Visualisierung Richtige Features 1

In der Product Market Fit-Pyramide von Dan Olsen baut das Feature Set auf dem Wertversprechen des Produkts (Value Proposition) und das wiederum auf den Bedürfnissen (Underserved Needs) der Zielgruppe (Target Customer) auf. Die Features können also nie getrennt von diesen drei Dimensionen betrachtet werden.

Visualisierung Richtige Features 2

Auf dem Product Vision & Strategy Canvas ist das Element für die Top Features auch direkt neben den entsprechenden Elementen zur Zielgruppe und zu Bedürfnissen und Problemen angeordnet. Wir befolgen in unserer Arbeit mit Kunden die Faustregel, dass hier nicht mehr als eine Handvoll echter Top Features stehen sollten. Wir haben aber auch schon Situationen erlebt, in denen Produktteams glaubten, mehrere Dutzend Top Features identifiziert zu haben. Das ist aber natürlich viel zu viel. Wie finde ich aber nun die richtigen Features?

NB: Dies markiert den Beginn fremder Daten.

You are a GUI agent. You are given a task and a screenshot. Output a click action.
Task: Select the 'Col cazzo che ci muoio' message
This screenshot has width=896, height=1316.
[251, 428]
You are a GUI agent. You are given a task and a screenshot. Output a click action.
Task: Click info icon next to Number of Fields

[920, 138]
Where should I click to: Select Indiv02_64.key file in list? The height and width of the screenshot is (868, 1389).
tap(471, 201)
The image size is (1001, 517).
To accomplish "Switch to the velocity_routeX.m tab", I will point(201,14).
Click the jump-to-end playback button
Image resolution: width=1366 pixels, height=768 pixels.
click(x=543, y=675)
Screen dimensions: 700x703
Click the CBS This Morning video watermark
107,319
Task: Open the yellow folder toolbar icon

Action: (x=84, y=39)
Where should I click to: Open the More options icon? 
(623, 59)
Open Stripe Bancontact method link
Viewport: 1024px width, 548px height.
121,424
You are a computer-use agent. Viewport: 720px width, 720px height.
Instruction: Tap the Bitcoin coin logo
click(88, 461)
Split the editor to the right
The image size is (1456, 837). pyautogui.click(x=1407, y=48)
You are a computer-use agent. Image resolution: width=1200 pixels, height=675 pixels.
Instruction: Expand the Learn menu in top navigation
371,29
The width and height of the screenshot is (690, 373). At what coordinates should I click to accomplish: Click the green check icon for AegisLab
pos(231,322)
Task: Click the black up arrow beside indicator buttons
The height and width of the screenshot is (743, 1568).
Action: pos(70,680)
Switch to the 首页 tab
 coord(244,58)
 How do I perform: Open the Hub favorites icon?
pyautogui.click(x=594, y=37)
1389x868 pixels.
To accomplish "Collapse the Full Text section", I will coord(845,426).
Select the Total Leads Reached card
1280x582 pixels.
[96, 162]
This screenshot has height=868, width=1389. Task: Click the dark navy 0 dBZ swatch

Visualisierung Richtige Features 3

Dabei kann das in den 1970er-Jahren entstandene Kano-Modell helfen. Es ist nach dem japanischen Qualitätsmanagementexperten Noriaki Kano benannt und enthält drei für unsere Überlegungen wichtigen Arten von Features:

  • Für Leistungsmerkmale (engl. „Performance Feature“) gilt das Prinzip „viel hilft viel“. Je mehr ein Produktanbieter davon anbietet, desto zufriedener sind die Kunden. Wenn sie die Auswahl zwischen zwei ansonsten gleichen Produkten unterschiedlicher Anbieter haben, werden sie sich für das Produkt entscheiden, das hier mehr bietet. Beim Kauf eines Autos sind „niedriger Kraftstoffverbrauch“ oder „PS“ Beispiele hierfür.
  • Die Basismerkmale (engl. „Must-Have Feature“ oder „Baseline Feature“) eines Produkts sind für die Kunden selbstverständlich. Sie können sogar so selbstverständlich sein, dass der Kunde sie erst wahrnimmt, wenn sie fehlen. Sie erzeugen keine Zufriedenheit und keinen Mehrwert gegenüber anderen Anbietern, sondern höchstens Unzufriedenheit, wenn sie fehlen. Zurückkommend auf den Autokauf wären das heute wahrscheinlich Aspekte wie „Zentralverriegelung“ oder „Funkschlüssel“.
  • Begeisterungsmerkmale (engl. „Delighters“) begeistern die Kunden, weil sie sie nicht erwarten. Hier haben kleine Unterschiede einen großen Effekt – sowohl auf die Kundenzufriedenheit als auch auf die Abgrenzung von anderen Anbietern. In meiner Kindheit waren solche Features bezogen auf Autos Navigationssysteme oder Autotelefone. Im Jahr 2025 sind es wahrscheinlich eher Funktionen zum autonomen Fahren. An den Beispielen aus den 1990er-Jahren sieht man aber auch, dass Begeisterungsmerkmale mit der Zeit erst zu Leistungsmerkmalen und dann zu Basismerkmalen werden.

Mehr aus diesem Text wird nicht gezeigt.